Este Porto não é para todos

O Porto tem mais homens, mulheres e crianças a dormir na rua. E a morrer na rua.

Uma cidade não é apenas um grupo de pessoas que ocupam o mesmo território. Uma cidade é um conjunto de interacções e relações sociais. As relações sociais constroem-se em função dos recursos que possuímos. Recursos escolares, culturais, sociais, económicos e simbólicos. A oportunidade de ter acesso a estes capitais inicia-se no processo de socialização com a família, a escola, o Estado, a influência da igreja. O lugar valorizado ou desprestigiado que ocupamos na estrutura social depende muito da igualdade de oportunidades para ter acesso a estes recursos.

Muitas vezes, as relações sociais são de poder, de domínio, de opressão e de exploração de uns sobre os outros, porque as políticas sociais e o funcionamento das instituições do Estado não garantiram, à partida e de forma universal, esta igualdade de oportunidades e uma justa redistribuição da riqueza produzida. Uma cidade não pode ser analisada e compreendida só na perspectiva económica. Não me interessa nem valorizo o crescimento da actividade turística no Porto se isso implica escorraçar os mais humildes das suas casas, estilhaçar vínculos e raízes de sociabilidade, matar laços de pertença, destruir memórias, hábitos e património de vizinhança.
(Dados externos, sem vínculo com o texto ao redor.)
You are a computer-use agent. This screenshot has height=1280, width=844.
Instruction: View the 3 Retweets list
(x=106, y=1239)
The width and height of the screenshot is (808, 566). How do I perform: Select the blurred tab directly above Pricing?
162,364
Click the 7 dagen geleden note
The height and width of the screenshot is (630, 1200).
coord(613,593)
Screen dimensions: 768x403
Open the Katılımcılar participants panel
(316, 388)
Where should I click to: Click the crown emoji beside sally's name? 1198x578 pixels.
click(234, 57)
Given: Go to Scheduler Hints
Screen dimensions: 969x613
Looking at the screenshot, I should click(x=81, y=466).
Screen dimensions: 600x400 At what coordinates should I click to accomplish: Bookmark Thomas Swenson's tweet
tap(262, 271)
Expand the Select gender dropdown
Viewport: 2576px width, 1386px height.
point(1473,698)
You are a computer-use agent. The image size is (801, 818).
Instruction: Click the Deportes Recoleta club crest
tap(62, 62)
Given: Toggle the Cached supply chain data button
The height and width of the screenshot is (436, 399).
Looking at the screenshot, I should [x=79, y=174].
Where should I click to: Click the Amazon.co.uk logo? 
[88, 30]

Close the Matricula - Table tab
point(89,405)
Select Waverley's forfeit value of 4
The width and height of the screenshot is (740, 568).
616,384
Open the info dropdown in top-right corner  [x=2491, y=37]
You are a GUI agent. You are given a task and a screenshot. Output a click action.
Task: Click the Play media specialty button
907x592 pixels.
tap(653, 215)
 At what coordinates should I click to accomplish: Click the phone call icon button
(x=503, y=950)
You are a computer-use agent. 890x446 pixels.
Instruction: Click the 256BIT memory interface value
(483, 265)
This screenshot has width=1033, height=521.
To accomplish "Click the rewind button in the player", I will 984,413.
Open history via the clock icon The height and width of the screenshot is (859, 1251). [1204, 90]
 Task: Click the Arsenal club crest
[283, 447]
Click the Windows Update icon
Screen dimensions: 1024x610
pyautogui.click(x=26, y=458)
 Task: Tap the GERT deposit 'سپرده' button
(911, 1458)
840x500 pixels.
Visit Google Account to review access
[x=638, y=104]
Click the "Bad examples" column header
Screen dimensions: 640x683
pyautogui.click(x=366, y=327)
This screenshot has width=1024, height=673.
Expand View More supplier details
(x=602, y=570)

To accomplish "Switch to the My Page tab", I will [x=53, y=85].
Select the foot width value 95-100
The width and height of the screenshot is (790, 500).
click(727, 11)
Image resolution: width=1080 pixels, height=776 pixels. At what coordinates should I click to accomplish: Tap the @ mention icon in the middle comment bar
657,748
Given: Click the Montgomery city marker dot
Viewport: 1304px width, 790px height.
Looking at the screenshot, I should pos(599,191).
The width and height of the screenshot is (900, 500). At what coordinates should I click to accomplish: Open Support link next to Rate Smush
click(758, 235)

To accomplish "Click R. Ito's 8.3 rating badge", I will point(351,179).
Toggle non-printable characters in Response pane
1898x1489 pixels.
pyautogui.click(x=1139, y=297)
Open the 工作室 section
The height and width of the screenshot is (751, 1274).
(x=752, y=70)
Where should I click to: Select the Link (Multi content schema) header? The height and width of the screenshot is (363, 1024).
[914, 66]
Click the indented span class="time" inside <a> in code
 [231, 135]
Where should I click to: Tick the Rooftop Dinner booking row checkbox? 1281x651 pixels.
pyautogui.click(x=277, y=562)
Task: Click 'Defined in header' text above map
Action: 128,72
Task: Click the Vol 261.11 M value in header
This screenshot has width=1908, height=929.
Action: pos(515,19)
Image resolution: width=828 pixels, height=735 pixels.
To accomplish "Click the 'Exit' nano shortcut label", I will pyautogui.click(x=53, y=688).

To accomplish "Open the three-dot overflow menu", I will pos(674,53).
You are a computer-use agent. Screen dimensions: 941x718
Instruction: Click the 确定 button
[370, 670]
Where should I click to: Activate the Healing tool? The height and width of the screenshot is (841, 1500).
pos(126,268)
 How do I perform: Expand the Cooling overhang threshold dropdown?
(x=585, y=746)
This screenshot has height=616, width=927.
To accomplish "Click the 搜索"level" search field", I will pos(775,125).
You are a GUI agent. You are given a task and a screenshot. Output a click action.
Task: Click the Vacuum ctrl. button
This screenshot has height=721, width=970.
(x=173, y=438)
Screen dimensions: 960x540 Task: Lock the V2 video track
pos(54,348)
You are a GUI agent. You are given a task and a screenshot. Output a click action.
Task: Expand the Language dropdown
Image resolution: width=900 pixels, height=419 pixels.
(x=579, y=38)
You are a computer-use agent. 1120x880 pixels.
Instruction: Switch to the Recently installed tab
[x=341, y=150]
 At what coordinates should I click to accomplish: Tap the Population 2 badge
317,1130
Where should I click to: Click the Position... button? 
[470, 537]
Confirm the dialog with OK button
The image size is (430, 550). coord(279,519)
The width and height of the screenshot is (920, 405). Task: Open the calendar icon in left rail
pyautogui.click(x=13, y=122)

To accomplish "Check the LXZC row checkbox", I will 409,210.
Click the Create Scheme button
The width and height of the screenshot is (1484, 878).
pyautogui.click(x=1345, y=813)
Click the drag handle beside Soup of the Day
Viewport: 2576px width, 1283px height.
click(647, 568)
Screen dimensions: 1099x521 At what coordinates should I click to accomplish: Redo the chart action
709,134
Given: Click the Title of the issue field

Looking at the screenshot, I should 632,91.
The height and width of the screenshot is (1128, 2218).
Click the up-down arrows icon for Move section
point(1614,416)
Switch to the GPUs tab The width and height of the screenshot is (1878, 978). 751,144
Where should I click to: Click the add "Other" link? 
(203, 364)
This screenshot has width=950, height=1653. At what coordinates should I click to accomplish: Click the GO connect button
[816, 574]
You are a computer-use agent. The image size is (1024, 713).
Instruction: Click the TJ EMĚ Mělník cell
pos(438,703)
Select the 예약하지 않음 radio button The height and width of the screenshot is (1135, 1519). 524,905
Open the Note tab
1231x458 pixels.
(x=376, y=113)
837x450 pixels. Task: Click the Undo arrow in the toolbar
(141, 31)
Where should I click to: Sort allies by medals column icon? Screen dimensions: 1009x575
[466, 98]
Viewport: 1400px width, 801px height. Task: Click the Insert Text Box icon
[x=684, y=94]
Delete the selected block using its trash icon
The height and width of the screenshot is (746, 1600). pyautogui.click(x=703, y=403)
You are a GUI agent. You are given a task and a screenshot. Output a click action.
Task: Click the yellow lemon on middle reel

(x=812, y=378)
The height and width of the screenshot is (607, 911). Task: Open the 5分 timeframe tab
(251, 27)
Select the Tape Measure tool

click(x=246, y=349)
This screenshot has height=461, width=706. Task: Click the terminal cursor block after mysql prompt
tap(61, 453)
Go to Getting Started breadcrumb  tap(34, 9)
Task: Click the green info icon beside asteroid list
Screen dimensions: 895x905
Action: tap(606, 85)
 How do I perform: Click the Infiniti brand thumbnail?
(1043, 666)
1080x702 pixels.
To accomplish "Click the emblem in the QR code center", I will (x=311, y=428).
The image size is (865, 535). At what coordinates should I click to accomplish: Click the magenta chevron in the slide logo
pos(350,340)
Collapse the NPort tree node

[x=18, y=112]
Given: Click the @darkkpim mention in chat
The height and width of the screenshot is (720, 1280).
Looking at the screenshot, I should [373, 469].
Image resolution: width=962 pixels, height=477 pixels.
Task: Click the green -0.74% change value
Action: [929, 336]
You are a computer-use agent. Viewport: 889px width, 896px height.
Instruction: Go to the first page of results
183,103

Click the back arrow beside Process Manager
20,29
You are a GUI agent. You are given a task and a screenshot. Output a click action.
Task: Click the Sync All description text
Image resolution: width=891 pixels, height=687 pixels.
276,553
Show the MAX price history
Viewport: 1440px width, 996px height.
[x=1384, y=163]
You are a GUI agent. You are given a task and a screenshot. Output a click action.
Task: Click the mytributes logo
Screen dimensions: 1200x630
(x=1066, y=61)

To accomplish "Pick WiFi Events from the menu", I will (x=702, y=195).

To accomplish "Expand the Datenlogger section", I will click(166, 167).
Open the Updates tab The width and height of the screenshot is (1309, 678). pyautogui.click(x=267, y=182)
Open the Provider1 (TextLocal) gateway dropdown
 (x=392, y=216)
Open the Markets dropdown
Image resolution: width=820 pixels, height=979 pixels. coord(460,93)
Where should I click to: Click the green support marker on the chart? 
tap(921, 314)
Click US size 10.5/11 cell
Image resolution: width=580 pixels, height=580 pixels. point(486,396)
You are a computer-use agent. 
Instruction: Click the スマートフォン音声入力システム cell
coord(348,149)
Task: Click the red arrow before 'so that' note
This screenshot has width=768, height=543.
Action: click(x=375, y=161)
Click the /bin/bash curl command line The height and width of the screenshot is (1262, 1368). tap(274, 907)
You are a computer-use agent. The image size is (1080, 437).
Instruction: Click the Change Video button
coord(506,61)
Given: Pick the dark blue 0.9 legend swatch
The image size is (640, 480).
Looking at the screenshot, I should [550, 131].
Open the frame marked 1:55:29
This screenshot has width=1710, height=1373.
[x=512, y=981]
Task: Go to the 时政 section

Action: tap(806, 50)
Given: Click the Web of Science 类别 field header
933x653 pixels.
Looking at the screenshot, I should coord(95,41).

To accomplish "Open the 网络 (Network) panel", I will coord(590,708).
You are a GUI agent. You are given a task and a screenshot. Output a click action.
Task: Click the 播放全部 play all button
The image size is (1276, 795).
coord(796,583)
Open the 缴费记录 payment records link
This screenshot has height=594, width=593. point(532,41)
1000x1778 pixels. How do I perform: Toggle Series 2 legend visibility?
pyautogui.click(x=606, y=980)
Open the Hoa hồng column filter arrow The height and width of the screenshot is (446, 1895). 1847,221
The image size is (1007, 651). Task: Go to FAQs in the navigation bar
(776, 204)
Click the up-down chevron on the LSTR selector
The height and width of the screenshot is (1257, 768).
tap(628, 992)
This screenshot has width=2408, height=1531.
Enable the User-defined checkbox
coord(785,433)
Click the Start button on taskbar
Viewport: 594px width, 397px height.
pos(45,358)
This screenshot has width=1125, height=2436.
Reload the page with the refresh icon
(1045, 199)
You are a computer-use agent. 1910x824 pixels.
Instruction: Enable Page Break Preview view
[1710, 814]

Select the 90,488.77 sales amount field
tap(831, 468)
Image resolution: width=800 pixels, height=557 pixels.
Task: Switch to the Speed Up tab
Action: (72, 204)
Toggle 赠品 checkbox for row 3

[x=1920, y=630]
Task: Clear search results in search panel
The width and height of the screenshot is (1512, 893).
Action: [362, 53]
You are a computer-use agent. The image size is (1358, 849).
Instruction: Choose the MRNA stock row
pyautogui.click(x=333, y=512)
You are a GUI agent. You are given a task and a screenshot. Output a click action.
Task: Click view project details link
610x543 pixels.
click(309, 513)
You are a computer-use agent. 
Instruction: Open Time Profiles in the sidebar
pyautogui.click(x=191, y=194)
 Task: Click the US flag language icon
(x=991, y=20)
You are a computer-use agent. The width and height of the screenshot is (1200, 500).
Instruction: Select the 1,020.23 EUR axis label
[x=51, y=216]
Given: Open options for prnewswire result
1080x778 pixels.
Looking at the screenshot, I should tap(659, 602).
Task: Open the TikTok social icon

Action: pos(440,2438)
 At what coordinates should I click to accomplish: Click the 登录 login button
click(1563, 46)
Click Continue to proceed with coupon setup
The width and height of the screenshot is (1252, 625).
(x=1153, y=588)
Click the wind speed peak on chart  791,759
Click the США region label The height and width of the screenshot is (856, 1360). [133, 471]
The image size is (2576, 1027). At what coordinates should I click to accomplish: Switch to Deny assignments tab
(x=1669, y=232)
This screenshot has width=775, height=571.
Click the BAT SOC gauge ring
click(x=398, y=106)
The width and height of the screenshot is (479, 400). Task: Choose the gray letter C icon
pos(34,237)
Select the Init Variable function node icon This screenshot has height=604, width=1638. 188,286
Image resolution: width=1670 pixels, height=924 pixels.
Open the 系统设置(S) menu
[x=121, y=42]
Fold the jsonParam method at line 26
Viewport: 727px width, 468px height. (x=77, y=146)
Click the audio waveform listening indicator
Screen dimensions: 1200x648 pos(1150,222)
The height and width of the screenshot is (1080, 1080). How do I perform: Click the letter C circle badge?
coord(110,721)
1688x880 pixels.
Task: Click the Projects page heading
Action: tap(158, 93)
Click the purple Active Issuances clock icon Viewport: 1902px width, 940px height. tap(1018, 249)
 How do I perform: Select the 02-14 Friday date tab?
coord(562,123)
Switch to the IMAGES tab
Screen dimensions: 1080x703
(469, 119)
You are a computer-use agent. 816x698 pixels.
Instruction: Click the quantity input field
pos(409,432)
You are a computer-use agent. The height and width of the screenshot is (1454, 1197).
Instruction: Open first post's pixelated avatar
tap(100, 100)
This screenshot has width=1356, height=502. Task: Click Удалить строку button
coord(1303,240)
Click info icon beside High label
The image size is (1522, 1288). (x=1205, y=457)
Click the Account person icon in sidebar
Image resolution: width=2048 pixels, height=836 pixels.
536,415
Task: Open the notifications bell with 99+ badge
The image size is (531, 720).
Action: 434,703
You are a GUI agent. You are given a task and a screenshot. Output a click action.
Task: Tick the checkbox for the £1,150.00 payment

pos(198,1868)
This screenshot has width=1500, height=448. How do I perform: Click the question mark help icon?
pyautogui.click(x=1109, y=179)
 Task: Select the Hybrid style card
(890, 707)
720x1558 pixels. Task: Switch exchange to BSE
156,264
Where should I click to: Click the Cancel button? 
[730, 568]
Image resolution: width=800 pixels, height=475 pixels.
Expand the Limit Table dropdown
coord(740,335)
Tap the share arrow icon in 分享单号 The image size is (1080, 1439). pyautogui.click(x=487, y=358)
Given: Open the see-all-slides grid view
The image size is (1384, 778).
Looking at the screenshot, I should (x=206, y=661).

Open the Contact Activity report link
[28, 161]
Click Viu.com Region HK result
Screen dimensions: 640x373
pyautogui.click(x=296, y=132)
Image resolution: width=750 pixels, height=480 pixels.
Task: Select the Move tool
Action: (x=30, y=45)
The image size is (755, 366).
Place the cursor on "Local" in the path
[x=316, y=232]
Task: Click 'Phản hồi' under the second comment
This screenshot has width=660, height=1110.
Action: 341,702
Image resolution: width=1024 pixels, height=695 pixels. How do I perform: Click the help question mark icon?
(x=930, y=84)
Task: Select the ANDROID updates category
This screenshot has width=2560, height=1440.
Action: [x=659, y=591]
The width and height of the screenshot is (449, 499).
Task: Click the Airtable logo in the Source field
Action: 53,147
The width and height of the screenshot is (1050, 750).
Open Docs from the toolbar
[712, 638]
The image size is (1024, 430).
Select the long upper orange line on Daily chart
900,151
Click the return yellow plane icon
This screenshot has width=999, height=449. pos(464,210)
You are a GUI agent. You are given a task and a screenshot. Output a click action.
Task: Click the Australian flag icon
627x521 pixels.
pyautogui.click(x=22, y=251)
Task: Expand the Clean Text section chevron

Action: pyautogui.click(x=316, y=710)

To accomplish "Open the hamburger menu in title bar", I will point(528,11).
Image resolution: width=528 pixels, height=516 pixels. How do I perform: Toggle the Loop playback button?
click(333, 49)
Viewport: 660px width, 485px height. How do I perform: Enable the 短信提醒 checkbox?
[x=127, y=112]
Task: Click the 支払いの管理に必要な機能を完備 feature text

Este modelo de fazer cidade é sintomático de uma opção política. Defender os poderosos e os seus interesses de acumulação capitalista e esmagar os mais frágeis, os mais desprovidos de trunfos e recursos, os mais vulneráveis que assistem com pouca consciência de classe à suspensão e limitação de direitos fundamentais. Direito a uma vida com condições mínimas de dignidade, onde o trabalho digno, uma habitação adequada e o acesso a serviços e equipamentos públicos de qualidade sejam uma garantia.

O papel do Estado e das autarquias aqui é imprescindível. O discurso da falta de recursos do Estado e a justificação dos serviços públicos mínimos porque é isto que o crescimento da economia permite neste momento é pura treta. Mais liberdade económica, mais espírito empresarial e mais criação de riqueza só têm tocado positivamente a vida dos que já eram privilegiados. Não é simplista nem redutor considerar que os ricos estão mais ricos e os pobres cada vez mais pobres. O Porto tem mais homens, mulheres e crianças a dormir na rua. E a morrer na rua. O Porto ganha prémios de destino turístico, mas não tem políticas públicas robustas e consistentes para ganhar o prémio da defesa dos direitos humanos.

Nos postais ilustrados, a cidade tenta demonstrar que tem dinâmicas inclusivas, inovadoras, sustentáveis, criativas, conectadas. Esta narrativa falsa e enganadora faz a felicidade das empresas e dos promotores imobiliários que em Março vão despejar o meu utente Jorge Luís de um quarto de pensão para nesta hospedaria reles construir um hotel de luxo.

Não sou contra a revitalização e a modernização do espaço urbano, mas esta reabilitação tem de ser acompanhada de justiça e prosperidade para todos. O esforço municipal de fazer do Porto uma cidade criativa parte do pressuposto de que atrair talento e tecnologia são uma alavanca para atrair capital, investimento e criar postos de trabalho. A arte, a cultura e a criatividade podem ser geradores de muitos processos de reabilitação urbana, claro que sim, mas isso não pode significar vender o território que é de todos e pilar estruturante da identidade colectiva. A abertura de novos espaços de convívio e de consumo não pode expulsar os que cá nasceram. Os recursos culturais e económicos da população residente têm de ser respeitados e não acentuar ainda mais desigualdades sociais já existentes nestes territórios intervencionados.

A cidade é um espaço de construção histórica e cultural e a coesão social não se solidifica a colocar uns contra os outros. Velhos contra novos, residentes contra estrangeiros, académicos contra os menos escolarizados, empregados contra desempregados. Infelizmente, o nosso Porto está à venda. Este Porto não é mesmo para todos.